··· Documento originale ···

Basterebbe l'effetto detassazione a far giustizia di molte inesattezze che sono state dette a proposito degli effetti microeconomici e per il sistema produttivo dell'introduzione di questo nuova imposta. Si e' detto che penalizzava le piccole imprese rispetto le grandi, chi era indebitato per necessita' rispetto a chi lo era per scelte elusive, chi creava più occupazione rispetto a chi ne creava meno.

Nulla di tutto questo e' vero. Nella Commissione Riforma Fiscale abbiamo esercitato il più scrupoloso degli scrutinio (anche con l'aiuto delle categorie interessate) per verificare che non fossero individuabili a priori i soggetti destinati a pagare di più e di meno rispetto alle imposte soppresse; che non vi fosse, cioè, un'associazione stretta tra una classificazione delle imprese per tipologia o categoria e la loro collocazione in relazione agli effetti dell'imposta. L'inclusione nella base imponibile degli interessi passivi non e' tale, in periodi di imponente calo dei tassi di interesse (-8% in 2 anni), da comportare dei rischi neppure per le imprese più marginali (poiché l'effetto e' equivalente ad un aggravio di 1/3 di punto, e, per meccanismi di mercato, e' plausibile si trasli alla lunga tutto sui prestatori).

··· Righe dei dati ···

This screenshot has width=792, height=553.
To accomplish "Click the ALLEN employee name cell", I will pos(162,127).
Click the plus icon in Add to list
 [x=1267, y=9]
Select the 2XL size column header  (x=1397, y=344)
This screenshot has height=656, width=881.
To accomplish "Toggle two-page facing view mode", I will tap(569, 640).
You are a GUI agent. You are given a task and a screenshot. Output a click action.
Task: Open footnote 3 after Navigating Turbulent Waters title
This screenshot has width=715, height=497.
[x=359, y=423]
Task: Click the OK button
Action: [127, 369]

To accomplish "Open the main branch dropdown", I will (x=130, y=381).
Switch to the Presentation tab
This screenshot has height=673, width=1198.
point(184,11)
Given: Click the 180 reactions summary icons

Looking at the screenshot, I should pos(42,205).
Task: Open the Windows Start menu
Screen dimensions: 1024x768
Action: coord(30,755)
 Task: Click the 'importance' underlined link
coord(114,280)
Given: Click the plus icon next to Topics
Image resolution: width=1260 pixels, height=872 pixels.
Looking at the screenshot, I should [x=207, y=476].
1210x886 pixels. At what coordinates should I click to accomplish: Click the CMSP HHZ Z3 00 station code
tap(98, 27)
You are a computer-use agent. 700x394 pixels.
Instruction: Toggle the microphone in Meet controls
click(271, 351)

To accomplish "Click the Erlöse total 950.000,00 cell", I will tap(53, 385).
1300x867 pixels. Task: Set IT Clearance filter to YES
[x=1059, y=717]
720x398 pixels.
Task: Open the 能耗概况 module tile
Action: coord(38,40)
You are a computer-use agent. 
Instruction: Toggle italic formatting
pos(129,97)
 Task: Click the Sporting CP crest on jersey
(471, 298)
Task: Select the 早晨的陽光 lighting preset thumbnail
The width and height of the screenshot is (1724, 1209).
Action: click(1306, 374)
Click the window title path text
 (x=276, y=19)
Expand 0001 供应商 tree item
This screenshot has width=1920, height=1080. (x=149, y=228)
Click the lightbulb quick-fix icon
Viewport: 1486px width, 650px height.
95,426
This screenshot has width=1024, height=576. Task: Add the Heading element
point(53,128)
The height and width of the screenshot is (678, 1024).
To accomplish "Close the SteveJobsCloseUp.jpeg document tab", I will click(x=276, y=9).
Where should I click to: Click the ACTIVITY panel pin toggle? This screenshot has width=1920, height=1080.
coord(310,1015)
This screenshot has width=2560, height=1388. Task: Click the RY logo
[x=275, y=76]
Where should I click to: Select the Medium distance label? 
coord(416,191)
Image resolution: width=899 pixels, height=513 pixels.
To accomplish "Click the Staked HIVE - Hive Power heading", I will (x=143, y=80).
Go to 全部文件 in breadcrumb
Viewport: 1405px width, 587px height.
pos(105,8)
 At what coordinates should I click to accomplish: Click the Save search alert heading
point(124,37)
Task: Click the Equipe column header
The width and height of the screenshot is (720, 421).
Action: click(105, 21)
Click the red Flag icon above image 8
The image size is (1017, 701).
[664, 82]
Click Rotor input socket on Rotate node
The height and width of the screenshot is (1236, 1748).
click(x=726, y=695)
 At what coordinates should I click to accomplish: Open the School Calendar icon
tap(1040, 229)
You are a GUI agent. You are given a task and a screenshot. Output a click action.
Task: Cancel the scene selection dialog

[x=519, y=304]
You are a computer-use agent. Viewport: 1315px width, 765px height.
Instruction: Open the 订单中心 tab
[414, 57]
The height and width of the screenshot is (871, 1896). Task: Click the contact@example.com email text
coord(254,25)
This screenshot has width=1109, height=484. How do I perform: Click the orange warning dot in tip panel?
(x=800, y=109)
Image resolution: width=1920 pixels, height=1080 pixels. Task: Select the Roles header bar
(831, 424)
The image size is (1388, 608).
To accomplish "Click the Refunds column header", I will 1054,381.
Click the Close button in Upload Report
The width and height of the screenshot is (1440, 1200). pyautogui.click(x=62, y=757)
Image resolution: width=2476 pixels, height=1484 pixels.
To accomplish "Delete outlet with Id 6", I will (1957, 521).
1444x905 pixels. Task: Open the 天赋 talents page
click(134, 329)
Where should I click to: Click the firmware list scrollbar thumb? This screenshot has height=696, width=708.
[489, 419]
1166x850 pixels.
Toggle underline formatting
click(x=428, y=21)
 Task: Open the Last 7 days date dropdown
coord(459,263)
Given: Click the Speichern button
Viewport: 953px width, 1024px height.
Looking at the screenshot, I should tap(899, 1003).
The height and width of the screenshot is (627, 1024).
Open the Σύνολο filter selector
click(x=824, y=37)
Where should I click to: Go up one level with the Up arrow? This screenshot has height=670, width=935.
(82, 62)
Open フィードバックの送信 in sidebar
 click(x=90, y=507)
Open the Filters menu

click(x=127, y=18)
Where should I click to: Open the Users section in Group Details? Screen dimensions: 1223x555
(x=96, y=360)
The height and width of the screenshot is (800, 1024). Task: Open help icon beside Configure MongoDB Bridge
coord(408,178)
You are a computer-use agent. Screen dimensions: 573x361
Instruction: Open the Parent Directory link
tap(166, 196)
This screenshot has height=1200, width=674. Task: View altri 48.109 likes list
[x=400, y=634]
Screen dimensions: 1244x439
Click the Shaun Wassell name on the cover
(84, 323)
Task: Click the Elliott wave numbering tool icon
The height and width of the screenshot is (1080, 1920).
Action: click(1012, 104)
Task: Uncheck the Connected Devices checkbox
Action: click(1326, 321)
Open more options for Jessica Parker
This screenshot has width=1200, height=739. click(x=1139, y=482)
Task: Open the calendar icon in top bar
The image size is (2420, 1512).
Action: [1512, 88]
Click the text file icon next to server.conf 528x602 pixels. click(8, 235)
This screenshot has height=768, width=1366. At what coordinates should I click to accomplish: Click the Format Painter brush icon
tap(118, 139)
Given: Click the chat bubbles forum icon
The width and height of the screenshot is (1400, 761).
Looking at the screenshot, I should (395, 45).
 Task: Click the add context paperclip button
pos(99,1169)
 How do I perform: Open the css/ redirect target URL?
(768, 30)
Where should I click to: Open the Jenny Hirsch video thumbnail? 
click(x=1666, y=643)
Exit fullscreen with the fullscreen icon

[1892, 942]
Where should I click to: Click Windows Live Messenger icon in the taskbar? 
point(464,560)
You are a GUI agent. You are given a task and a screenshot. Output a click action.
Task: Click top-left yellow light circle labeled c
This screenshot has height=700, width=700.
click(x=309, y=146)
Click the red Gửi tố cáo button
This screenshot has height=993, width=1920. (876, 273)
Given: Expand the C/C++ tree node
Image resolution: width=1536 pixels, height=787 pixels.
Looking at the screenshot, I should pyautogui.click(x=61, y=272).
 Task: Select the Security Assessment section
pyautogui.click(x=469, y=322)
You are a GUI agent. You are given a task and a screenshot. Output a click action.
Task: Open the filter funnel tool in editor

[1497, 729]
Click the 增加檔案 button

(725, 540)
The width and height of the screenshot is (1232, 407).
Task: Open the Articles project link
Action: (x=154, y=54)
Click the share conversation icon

···

Cosa fare:
1/ Nel testo sulla nuova imposta, di quanto sono scesi i tassi di interesse e in quanto tempo?
2/ Indica se ognuna di queste affermazioni è in accordo con il testo sulla nuova imposta, citando le parole che lo decidono: (a) La Commissione Riforma Fiscale ha svolto le verifiche anche con l'aiuto delle categorie interessate. (b) Includere gli interessi passivi nella base imponibile mette a rischio le imprese più marginali. (c) L'effetto corrisponde a un aggravio di mezzo punto.
Questi record non servono.

Risultati finali:
1/ Dell'8% in 2 anni.

2/
(a) Sì: "anche con l'aiuto delle categorie interessate".
(b) No: "da comportare dei rischi neppure per le imprese più marginali".
(c) No: "un aggravio di 1/3 di punto".